5.10.12. Default Casing Operations

C20 An implementation that purports to support the default casing operations of case conversion, case detection, and caseless mapping shall do so in accordance with the definitions and specifications in Section 3.13, Default Case Operations.

The basics of casing were described in the section "Case Properties" earlier in this chapter. The casing may be simple or full, and it must be based on the Unicode case mappings. Conformance to the standard does not exclude language-specific tailoring of the rules. Testing the case of a string must be logically based on normalizing the string to NFD and then case mapping it. However, an implementation may perform the test more efficiently, if the results are the same. Similarly, caseless (case insensitive) comparison of strings must logically involve mapping both strings to lowercase.

5.10.13. Unicode Standard Annexes

Conformance to the Unicode standard requires conformance to the specifications contained in the following annexes of the standard. The annexes contain both descriptive (informative) and normative material; only the normative parts are relevant to conformance.

UAX #9: "The Bidirectional Algorithm"
UAX #11: "East Asian Width"
UAX #14: "Line Breaking Properties"
UAX #15: "Unicode Normalization Forms"
UAX #24: "Script Names"
UAX #29: "Text Boundaries"

The annexes are available via http://www.unicode.org/reports/. The page contains links to other Unicode Technical Reports (UTR), too. However, only a UTR designated as UAX is part of the Unicode standard. There are also Unicode Technical Standards (UTS), which are normative documents issued by the Unicode Consortium, but separate from the Unicode standard. Conformance to them is not required for conformance to the Unicode standard. Moreover, there are UTR documents labeled as UTR! Such documents are informative (descriptive), not normative. Thus, we can loosely describe the relationships between these types of documents by the formula UTR = UAX + UTS + UTR, naturally reflecting the two meanings, broader and narrower, of "UTR."

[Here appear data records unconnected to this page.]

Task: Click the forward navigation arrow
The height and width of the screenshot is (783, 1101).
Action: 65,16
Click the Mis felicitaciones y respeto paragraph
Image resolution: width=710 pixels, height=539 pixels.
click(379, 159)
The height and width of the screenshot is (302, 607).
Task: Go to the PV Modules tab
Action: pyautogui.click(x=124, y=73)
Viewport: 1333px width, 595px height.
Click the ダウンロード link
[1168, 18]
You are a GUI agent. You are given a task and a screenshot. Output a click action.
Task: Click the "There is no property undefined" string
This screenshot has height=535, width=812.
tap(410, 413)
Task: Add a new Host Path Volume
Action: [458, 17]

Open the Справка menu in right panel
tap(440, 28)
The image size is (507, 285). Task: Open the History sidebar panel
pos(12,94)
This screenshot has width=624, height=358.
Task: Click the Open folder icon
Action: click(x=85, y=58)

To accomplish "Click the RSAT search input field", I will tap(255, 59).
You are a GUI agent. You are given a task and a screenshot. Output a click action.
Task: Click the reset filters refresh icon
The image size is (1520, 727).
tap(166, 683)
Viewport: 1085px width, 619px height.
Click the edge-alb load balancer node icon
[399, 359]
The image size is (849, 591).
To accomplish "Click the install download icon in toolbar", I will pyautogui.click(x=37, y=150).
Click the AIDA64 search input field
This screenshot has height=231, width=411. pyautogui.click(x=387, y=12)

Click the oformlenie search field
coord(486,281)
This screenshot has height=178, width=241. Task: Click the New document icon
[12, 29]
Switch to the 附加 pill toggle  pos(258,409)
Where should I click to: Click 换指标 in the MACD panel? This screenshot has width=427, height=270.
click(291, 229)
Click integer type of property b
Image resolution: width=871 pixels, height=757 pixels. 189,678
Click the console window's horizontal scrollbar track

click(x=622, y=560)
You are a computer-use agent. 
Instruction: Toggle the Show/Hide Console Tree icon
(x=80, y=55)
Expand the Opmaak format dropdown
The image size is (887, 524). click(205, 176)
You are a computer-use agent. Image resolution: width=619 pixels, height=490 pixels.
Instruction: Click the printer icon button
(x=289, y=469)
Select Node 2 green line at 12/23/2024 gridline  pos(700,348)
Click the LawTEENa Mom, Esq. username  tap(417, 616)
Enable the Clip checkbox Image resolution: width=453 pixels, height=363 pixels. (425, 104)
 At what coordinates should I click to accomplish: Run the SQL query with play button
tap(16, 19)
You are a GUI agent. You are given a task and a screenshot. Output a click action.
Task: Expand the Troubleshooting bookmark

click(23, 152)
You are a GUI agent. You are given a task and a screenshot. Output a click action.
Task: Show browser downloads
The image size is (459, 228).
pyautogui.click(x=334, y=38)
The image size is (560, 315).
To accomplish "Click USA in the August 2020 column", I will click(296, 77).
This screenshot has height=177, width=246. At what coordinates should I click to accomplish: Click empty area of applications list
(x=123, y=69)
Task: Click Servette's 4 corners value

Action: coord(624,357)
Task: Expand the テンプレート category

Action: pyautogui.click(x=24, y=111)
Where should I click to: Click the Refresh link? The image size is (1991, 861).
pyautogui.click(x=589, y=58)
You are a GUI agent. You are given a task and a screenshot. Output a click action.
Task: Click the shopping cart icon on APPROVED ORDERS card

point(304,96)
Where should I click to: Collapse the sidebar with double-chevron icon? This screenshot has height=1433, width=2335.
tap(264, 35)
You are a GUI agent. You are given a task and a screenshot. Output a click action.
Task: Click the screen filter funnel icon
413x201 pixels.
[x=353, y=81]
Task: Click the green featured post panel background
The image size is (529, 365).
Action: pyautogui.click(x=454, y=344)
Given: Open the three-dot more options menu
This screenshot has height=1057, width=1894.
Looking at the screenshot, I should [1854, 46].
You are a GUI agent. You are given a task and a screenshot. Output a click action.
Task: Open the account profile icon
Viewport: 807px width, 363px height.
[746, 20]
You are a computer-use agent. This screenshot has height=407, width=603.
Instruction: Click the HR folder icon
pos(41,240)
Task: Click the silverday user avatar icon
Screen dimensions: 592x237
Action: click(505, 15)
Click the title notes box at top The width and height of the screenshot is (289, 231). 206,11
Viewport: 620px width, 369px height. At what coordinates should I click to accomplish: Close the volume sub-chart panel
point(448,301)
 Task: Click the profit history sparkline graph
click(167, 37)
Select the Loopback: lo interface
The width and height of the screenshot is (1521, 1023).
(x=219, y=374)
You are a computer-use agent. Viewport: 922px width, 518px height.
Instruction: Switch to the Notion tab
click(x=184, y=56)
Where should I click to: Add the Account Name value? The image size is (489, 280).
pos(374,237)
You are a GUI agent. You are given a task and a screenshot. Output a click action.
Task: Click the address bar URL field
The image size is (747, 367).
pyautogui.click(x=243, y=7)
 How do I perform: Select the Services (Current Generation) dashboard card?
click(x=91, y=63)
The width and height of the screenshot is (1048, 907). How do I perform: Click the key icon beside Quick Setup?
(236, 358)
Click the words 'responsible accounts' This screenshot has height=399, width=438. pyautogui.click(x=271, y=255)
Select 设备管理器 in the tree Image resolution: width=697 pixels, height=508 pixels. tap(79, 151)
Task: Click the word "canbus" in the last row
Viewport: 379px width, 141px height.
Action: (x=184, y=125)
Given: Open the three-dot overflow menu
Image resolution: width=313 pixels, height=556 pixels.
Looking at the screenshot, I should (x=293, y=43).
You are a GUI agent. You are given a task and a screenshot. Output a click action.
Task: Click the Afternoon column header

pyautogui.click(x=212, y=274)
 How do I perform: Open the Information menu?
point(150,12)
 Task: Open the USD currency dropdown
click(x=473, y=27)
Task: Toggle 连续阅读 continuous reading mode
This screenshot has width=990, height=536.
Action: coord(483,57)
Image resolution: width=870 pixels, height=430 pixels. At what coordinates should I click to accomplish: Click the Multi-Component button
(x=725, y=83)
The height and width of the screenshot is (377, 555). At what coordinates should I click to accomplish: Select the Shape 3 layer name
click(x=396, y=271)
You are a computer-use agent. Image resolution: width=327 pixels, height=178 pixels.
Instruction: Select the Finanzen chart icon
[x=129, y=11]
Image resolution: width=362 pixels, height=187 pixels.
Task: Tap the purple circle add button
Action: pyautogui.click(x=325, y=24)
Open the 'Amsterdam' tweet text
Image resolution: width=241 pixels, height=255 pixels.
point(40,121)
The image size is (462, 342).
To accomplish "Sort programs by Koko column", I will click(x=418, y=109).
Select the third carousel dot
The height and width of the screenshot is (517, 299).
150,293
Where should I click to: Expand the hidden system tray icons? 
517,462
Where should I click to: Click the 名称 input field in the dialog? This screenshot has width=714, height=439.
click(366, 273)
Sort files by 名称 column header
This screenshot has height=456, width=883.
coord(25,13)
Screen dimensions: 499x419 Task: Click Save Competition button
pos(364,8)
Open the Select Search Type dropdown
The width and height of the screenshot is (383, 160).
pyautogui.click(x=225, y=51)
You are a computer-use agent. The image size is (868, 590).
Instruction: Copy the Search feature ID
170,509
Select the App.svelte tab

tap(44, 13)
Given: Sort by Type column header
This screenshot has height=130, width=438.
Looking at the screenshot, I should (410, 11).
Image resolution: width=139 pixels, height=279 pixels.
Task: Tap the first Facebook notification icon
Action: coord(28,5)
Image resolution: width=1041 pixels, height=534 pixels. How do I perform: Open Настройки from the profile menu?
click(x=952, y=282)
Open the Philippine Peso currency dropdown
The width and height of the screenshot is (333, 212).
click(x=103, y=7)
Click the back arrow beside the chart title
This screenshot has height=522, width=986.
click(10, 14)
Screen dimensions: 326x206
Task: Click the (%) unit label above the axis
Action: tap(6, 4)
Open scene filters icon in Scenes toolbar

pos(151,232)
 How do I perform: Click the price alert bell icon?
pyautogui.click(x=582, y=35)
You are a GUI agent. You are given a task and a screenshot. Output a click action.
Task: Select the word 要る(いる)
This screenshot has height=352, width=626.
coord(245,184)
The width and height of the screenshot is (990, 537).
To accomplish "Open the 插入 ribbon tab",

There are also Unicode Technical Notes (UTN), at http://www.unicode.org/notes/, but they have no normative or otherwise official status whatsoever. In contrast with a UTR, which is produced by the Unicode Technical Committee even if the UTR is not normative, a UTN can be one person's product, which is just made available through the Unicode web site. In practice, the author of a UTN is an expert, and a UTN can be a helpful tutorial, an interesting proposal, an in-depth treatise of a special topic, or otherwise useful.